**PROBLEM STATEMENT**
Render the part of the entries that opens with the line containing "You are a computer-use agent. The width" and runs to the end of the entries as a JSON list of strings, one string per line, omitting blank lines.

**DATASET EXTRACT**
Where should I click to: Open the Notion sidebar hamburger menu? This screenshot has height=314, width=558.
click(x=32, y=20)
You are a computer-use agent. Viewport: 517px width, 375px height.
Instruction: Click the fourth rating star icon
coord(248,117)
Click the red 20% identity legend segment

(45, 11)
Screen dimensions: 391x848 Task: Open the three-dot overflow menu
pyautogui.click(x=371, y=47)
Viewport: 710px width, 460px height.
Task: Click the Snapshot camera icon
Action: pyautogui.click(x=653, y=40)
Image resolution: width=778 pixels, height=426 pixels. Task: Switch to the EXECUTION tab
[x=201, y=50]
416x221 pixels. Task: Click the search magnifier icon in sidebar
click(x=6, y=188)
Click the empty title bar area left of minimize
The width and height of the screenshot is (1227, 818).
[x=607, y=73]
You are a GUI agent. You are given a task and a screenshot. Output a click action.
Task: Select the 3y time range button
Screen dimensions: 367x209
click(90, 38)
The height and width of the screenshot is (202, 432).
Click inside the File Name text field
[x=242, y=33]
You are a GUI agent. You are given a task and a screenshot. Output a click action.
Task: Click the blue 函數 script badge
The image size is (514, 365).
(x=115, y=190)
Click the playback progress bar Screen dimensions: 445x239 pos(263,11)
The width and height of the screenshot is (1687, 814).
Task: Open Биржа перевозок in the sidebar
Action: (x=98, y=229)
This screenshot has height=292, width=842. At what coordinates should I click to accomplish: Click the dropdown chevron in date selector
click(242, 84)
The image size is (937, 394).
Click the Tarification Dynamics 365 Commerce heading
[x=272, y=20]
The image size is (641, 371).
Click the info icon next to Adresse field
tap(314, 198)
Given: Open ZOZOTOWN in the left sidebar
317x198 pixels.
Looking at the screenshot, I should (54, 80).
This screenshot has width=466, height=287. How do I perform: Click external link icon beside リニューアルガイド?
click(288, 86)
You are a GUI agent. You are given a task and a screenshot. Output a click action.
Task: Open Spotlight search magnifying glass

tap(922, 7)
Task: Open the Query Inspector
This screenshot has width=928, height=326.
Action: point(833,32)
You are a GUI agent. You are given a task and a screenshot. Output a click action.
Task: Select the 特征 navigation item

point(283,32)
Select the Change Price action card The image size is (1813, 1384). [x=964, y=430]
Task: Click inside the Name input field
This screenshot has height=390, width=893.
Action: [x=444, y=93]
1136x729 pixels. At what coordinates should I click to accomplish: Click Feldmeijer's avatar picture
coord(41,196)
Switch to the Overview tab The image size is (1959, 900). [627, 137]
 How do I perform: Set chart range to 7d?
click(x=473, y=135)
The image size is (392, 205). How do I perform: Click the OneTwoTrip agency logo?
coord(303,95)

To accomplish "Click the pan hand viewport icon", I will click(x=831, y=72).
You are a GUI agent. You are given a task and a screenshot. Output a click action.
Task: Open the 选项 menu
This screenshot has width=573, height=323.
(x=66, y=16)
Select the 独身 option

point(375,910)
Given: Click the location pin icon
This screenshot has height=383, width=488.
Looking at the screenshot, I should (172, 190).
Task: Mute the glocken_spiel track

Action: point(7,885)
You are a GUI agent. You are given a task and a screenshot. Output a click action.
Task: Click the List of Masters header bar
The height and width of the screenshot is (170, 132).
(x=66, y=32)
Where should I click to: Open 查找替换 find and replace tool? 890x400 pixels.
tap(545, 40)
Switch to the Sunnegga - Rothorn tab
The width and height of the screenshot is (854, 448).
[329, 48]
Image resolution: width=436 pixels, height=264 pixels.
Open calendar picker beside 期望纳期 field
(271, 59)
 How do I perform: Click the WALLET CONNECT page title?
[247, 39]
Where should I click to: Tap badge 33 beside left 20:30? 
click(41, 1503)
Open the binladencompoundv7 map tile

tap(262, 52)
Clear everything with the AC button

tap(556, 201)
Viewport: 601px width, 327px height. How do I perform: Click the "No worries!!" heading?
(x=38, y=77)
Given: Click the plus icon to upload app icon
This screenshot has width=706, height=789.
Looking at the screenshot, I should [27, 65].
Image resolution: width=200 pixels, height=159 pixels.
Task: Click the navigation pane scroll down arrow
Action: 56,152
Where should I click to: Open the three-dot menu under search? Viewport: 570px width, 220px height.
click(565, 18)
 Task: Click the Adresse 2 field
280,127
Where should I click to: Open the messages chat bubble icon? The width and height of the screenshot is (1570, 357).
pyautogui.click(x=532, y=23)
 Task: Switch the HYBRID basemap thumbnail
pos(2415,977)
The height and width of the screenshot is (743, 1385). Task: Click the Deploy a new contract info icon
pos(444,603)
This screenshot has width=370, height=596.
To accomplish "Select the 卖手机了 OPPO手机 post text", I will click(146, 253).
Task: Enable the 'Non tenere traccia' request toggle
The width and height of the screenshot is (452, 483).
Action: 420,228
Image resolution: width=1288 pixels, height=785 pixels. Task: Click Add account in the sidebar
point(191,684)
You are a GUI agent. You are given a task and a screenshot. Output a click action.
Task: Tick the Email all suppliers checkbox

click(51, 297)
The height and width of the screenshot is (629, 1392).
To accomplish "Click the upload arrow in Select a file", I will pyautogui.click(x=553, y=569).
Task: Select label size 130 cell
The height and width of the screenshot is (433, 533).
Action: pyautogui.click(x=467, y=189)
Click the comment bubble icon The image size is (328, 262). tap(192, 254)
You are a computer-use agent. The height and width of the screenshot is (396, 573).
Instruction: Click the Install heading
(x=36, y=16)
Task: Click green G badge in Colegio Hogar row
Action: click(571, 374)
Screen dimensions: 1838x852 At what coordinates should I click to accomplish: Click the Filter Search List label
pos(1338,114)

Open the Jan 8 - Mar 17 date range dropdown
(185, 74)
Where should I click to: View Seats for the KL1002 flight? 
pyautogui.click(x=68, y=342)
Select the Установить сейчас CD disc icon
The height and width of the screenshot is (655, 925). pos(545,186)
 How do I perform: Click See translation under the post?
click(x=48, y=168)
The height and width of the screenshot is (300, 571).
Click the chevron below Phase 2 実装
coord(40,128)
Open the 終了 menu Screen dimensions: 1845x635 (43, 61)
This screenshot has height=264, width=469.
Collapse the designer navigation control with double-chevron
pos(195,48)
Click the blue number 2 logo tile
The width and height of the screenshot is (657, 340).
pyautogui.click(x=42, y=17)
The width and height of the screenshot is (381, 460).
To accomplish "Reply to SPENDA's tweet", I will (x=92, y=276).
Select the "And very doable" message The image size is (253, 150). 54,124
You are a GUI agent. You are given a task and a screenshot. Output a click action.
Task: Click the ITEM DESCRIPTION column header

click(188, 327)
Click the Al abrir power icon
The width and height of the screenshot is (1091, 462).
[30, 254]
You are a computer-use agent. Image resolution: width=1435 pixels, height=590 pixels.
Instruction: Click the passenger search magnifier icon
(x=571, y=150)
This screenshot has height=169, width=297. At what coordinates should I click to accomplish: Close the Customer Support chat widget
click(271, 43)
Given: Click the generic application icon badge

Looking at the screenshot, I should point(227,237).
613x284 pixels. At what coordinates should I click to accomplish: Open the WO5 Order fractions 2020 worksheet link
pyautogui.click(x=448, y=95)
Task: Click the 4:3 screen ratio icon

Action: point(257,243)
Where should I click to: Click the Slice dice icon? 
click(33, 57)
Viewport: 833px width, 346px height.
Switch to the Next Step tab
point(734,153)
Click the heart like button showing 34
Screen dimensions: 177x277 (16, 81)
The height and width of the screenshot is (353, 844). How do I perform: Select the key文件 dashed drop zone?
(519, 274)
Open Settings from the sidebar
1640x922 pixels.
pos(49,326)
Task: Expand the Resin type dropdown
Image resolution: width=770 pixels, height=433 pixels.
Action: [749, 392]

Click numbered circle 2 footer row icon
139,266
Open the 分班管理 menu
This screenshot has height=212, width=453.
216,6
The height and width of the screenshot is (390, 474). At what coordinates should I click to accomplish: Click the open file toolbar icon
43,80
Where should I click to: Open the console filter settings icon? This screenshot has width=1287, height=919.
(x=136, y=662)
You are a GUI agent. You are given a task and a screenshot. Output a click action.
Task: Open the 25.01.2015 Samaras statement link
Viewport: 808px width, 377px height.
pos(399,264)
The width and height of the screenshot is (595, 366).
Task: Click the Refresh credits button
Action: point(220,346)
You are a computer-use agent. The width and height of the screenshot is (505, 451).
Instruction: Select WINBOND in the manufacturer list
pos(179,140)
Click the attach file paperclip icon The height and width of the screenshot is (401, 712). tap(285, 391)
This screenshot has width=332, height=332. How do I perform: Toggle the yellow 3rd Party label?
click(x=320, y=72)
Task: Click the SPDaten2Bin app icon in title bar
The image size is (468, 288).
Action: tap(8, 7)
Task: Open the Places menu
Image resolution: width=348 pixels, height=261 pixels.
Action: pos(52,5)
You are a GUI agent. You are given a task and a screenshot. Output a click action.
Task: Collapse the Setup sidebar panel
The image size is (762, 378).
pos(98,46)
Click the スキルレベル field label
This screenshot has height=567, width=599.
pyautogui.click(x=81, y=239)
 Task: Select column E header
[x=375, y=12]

**IN RESPONSE**
[
  "You are a computer-use agent. The width and height of the screenshot is (505, 451).",
  "Instruction: Select WINBOND in the manufacturer list",
  "pos(179,140)",
  "Click the attach file paperclip icon The height and width of the screenshot is (401, 712). tap(285, 391)",
  "This screenshot has width=332, height=332. How do I perform: Toggle the yellow 3rd Party label?",
  "click(x=320, y=72)",
  "Task: Click the SPDaten2Bin app icon in title bar",
  "The image size is (468, 288).",
  "Action: tap(8, 7)",
  "Task: Open the Places menu",
  "Image resolution: width=348 pixels, height=261 pixels.",
  "Action: pos(52,5)",
  "You are a GUI agent. You are given a task and a screenshot. Output a click action.",
  "Task: Collapse the Setup sidebar panel",
  "The image size is (762, 378).",
  "pos(98,46)",
  "Click the スキルレベル field label",
  "This screenshot has height=567, width=599.",
  "pyautogui.click(x=81, y=239)",
  " Task: Select column E header",
  "[x=375, y=12]"
]